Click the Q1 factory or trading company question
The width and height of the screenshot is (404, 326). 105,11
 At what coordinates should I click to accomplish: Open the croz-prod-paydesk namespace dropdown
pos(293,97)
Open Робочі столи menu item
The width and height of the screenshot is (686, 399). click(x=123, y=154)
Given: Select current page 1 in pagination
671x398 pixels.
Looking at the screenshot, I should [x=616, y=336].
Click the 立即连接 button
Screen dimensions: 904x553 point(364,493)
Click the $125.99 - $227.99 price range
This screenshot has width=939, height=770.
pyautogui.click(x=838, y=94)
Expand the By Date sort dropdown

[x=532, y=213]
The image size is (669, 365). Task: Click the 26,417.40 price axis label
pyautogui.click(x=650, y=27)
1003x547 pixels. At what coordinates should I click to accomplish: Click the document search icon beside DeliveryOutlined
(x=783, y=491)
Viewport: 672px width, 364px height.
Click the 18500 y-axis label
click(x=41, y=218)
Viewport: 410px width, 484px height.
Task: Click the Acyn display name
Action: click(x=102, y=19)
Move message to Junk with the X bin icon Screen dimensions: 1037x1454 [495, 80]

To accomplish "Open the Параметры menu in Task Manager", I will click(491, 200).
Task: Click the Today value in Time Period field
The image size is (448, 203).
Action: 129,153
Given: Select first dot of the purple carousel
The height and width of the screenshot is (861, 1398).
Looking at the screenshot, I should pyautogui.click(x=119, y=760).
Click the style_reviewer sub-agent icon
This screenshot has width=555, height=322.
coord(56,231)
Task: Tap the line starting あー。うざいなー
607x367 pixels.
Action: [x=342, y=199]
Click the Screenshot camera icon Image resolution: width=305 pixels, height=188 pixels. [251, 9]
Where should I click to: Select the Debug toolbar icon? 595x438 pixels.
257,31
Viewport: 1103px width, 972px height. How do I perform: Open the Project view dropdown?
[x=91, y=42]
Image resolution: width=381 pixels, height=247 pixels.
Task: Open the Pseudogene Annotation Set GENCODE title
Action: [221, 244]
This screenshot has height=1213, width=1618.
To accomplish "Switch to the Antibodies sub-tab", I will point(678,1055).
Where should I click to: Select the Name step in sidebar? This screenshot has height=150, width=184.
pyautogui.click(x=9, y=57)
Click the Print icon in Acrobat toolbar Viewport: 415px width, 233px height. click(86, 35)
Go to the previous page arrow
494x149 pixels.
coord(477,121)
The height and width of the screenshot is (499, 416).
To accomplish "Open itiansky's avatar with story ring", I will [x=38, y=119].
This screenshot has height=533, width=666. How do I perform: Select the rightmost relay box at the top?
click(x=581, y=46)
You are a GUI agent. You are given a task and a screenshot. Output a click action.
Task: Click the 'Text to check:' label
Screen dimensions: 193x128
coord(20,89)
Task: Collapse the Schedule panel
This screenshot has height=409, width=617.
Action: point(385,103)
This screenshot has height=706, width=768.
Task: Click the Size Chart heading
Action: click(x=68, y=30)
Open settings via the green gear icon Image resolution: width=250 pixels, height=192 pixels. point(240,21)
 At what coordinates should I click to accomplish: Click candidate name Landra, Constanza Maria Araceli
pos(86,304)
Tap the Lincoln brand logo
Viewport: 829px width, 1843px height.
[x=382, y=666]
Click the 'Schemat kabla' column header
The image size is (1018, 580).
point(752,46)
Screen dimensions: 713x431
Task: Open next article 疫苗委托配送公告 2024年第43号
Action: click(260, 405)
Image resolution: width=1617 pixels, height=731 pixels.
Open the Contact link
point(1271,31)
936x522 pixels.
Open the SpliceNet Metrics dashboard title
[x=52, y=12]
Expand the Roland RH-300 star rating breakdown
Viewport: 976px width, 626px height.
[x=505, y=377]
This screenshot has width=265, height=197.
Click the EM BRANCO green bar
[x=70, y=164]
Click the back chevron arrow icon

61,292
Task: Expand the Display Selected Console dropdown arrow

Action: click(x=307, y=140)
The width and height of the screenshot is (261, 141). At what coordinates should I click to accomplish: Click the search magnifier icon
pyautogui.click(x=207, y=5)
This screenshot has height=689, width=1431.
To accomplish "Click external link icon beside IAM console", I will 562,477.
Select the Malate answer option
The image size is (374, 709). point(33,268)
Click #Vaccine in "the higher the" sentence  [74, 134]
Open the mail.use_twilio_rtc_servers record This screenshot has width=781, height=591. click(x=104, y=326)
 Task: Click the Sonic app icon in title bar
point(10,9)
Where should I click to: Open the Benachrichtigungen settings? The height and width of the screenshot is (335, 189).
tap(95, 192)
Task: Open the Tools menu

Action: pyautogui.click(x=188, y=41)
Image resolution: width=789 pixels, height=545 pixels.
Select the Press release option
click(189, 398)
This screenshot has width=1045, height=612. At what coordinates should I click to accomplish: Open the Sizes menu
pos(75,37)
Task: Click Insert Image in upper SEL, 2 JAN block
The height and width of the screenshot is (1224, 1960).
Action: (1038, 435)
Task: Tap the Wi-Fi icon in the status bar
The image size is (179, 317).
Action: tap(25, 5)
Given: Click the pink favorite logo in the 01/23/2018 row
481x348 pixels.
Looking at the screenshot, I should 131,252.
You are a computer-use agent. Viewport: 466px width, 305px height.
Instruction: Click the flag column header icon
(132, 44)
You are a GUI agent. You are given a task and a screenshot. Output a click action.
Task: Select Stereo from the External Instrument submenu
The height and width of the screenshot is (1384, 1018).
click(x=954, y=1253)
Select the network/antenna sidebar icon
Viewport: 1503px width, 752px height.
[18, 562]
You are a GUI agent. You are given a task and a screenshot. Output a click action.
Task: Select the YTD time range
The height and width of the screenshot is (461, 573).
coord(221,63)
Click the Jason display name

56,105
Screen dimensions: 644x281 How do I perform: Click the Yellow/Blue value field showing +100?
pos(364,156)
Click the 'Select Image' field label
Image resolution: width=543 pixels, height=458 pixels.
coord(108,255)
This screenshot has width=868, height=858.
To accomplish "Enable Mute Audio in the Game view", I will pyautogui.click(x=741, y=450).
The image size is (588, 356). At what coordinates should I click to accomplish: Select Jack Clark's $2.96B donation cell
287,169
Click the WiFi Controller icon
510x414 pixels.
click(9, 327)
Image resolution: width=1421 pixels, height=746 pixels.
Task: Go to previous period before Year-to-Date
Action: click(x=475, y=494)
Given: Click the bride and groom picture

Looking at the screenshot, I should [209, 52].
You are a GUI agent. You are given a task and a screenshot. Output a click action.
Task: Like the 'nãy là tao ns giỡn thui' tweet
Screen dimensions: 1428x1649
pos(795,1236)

**What is required**
In the entries above, the lines from the one bearing "Viewport: 672px width, 364px height." up to and including the one bearing "Move message to" should be transcribed exactly; no other line is wanted.

**Solution**
Viewport: 672px width, 364px height.
Click the 18500 y-axis label
click(x=41, y=218)
Viewport: 410px width, 484px height.
Task: Click the Acyn display name
Action: click(x=102, y=19)
Move message to Junk with the X bin icon Screen dimensions: 1037x1454 [495, 80]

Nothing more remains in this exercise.